(Item-finding records)
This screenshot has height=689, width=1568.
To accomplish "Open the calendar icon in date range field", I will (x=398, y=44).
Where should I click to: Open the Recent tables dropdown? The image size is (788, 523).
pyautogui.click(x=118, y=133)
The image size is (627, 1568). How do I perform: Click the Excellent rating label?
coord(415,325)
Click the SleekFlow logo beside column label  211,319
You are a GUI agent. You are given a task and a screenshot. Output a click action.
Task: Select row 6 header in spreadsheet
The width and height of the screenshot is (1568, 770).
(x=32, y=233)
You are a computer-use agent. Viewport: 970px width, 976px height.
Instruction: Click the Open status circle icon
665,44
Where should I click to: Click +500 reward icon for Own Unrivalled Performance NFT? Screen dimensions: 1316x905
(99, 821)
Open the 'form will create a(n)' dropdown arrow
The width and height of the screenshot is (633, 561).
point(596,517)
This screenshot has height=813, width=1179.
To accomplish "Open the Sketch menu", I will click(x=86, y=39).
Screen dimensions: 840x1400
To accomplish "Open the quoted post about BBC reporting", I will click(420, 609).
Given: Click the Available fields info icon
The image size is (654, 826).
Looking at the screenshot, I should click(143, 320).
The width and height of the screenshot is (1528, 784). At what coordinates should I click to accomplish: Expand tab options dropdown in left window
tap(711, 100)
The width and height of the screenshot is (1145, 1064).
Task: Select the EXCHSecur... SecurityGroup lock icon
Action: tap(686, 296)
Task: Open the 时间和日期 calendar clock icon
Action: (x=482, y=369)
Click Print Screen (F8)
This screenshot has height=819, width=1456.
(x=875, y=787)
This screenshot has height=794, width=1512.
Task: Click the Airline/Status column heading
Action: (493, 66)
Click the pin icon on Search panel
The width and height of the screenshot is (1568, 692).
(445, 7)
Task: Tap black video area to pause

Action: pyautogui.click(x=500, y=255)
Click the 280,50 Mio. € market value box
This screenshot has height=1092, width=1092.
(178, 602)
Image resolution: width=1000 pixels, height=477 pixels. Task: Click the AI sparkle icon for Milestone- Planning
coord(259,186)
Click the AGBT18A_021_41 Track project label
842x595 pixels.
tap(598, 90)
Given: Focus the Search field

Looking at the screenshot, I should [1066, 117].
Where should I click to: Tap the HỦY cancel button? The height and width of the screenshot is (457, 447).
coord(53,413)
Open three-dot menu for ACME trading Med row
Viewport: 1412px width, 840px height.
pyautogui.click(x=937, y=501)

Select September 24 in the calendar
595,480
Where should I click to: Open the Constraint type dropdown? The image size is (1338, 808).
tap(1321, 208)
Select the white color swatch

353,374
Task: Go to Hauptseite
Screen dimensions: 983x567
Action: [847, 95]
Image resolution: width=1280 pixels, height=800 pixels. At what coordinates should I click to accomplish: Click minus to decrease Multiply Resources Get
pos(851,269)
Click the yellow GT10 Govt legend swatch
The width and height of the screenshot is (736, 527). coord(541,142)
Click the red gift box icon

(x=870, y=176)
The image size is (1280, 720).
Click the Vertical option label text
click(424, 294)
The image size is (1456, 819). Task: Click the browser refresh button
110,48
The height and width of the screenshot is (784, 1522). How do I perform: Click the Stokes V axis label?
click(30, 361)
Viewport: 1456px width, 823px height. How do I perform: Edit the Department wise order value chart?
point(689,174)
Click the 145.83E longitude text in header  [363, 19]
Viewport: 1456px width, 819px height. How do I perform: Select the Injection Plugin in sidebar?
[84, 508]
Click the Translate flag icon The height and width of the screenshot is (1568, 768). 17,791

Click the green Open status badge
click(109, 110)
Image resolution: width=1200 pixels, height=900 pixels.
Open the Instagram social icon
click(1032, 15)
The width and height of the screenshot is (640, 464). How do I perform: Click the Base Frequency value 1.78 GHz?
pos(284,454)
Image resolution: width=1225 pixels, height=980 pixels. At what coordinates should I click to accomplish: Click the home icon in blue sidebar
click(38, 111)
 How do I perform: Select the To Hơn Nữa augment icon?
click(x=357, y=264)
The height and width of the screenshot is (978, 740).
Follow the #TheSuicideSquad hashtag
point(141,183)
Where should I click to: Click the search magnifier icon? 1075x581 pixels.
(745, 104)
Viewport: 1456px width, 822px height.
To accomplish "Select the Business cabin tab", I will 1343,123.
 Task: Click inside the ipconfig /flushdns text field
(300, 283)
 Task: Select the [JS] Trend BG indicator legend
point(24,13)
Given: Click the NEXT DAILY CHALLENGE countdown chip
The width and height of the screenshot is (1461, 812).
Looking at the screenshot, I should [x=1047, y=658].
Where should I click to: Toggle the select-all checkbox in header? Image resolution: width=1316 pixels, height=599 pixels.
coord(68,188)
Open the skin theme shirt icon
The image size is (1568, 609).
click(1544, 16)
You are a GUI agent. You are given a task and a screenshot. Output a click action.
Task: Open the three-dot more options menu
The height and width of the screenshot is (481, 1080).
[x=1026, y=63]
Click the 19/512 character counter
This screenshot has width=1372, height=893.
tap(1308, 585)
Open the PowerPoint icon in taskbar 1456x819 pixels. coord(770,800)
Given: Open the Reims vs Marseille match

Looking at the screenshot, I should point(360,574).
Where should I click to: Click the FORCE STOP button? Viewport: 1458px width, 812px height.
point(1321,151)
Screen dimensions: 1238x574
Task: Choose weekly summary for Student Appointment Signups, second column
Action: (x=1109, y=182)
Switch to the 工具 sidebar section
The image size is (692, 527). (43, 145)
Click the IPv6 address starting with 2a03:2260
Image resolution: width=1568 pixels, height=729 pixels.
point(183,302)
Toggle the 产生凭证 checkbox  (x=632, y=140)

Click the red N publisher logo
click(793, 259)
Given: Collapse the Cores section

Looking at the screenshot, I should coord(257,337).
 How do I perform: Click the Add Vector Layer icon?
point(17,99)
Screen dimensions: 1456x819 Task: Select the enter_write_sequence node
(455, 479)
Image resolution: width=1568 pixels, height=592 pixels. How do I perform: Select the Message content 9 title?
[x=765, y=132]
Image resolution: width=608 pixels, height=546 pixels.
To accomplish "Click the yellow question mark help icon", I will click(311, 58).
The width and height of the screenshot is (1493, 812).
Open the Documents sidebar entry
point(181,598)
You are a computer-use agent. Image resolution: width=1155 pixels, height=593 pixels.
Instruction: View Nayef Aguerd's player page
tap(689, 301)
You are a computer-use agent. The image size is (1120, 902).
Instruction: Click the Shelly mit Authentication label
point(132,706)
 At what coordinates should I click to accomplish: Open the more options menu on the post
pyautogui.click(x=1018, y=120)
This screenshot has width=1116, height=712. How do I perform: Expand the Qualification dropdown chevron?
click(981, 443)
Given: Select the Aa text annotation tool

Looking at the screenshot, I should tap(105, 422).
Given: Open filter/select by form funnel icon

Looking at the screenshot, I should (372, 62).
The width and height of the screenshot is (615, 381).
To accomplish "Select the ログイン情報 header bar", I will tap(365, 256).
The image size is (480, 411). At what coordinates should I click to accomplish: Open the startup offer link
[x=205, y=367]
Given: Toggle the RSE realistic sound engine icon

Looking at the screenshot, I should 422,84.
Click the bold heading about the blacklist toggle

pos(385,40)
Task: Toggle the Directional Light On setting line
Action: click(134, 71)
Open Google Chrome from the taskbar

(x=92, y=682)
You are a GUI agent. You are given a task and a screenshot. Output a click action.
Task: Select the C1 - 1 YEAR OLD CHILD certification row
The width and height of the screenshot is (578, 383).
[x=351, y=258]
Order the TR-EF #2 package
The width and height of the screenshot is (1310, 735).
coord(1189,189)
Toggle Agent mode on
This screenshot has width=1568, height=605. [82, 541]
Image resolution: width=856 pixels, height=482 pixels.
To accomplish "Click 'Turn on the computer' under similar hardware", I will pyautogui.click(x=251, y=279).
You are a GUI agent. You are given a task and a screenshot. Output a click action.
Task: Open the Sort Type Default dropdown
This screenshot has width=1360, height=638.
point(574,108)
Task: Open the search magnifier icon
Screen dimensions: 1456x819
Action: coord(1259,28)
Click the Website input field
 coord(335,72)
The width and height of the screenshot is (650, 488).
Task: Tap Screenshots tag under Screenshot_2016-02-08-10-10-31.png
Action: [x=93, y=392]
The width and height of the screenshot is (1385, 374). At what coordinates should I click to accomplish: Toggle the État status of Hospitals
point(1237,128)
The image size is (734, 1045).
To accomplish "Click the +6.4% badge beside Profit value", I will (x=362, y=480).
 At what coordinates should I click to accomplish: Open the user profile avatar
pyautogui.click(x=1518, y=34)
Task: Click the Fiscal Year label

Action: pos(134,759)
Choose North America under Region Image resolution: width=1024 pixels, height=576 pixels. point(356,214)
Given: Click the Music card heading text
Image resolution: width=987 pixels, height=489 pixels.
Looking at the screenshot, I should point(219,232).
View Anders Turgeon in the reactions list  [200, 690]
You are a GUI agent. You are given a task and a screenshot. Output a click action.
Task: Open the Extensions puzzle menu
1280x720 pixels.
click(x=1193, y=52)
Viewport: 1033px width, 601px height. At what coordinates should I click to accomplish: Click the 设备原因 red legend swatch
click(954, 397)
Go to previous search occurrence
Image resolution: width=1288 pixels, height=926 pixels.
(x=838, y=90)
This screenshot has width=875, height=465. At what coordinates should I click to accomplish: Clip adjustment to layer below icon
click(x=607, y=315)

§ **Problem details**
Turn the lines of the listing starting at the one containing "Switch to the 工具 sidebar section" and ending at the one containing "[x=205, y=367]" into a numbered list, leaving out any blank lines.

§ **Response to the task**
1. Switch to the 工具 sidebar section
2. The image size is (692, 527). (43, 145)
3. Click the IPv6 address starting with 2a03:2260
4. Image resolution: width=1568 pixels, height=729 pixels.
5. point(183,302)
6. Toggle the 产生凭证 checkbox  (x=632, y=140)
7. Click the red N publisher logo
8. click(793, 259)
9. Given: Collapse the Cores section
10. Looking at the screenshot, I should coord(257,337).
11.  How do I perform: Click the Add Vector Layer icon?
12. point(17,99)
13. Screen dimensions: 1456x819 Task: Select the enter_write_sequence node
14. (455, 479)
15. Image resolution: width=1568 pixels, height=592 pixels. How do I perform: Select the Message content 9 title?
16. [x=765, y=132]
17. Image resolution: width=608 pixels, height=546 pixels.
18. To accomplish "Click the yellow question mark help icon", I will click(311, 58).
19. The width and height of the screenshot is (1493, 812).
20. Open the Documents sidebar entry
21. point(181,598)
22. You are a computer-use agent. Image resolution: width=1155 pixels, height=593 pixels.
23. Instruction: View Nayef Aguerd's player page
24. tap(689, 301)
25. You are a computer-use agent. The image size is (1120, 902).
26. Instruction: Click the Shelly mit Authentication label
27. point(132,706)
28.  At what coordinates should I click to accomplish: Open the more options menu on the post
29. pyautogui.click(x=1018, y=120)
30. This screenshot has width=1116, height=712. How do I perform: Expand the Qualification dropdown chevron?
31. click(981, 443)
32. Given: Select the Aa text annotation tool
33. Looking at the screenshot, I should tap(105, 422).
34. Given: Open filter/select by form funnel icon
35. Looking at the screenshot, I should (372, 62).
36. The width and height of the screenshot is (615, 381).
37. To accomplish "Select the ログイン情報 header bar", I will tap(365, 256).
38. The image size is (480, 411). At what coordinates should I click to accomplish: Open the startup offer link
39. [x=205, y=367]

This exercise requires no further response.